I ask my hon. Friend the Minister to reassure me on the points raised by our hon. Friend the Member for Hornchurch and Upminster. Will he assure us all that we are planning properly for our departure; that we will lay out our plans for the UK’s key priorities for trade and future relationships if we leave on WTO terms; that we have put in motion plans to mitigate the short-term adverse impacts; that we will ensure we have the necessary agreements in place to keep things moving; that we are looking at the practical delivery, not just the theory, of alternative proposals for the Irish border; and that the attitude of the Government and the civil service will be one of steely determination to deliver the smoothest possible exit on those terms, as it now seems the most likely outcome? It should be perfectly possible, as we will have had six months more to prepare than we had expected. The Minister’s predecessor, my hon. Friend the Member for Daventry (Chris Heaton-Harris), was adamant at the time of his resignation that we are as prepared as we could be, and I trust that that remains true.

We cannot start to heal the divisions that exist in this country until we have left the European Union. We cannot seek to restore trust and reaffirm democracy in this country until we have left the European Union. Anybody who wishes to lead this country and start to implement the positive, small “c” conservative agenda that those of us on the Government side of the House crave must first get their hands dirty with Brexit solutions, not just soundbites. They need to deliver and get us out on 31 October at the very latest, or we can be sure that, come the next election, no Conservative leader will deliver anything for a very long time. I know the Minister understands that.
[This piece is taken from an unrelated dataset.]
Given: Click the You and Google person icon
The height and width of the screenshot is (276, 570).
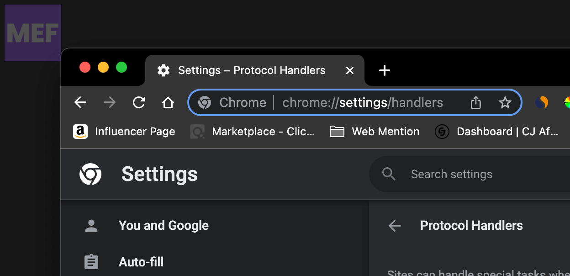Looking at the screenshot, I should click(91, 225).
It is not only faith in the Prime Minister and the Conservative party that has been shaken by broken Brexit promises; it is faith in our entire political system and its institutions, and in politics as a whole. That faith is not lost forever, but every day that we drift on without showing clear determination to honour the referendum result makes it harder to recover that trust. I hope the Minister can assure me that in his role with responsibility for preparing our leaving without an agreement, and in the absence of a deal that works for the UK, he is confident that everything is being done to ensure that we are in a position to leave on 31 October.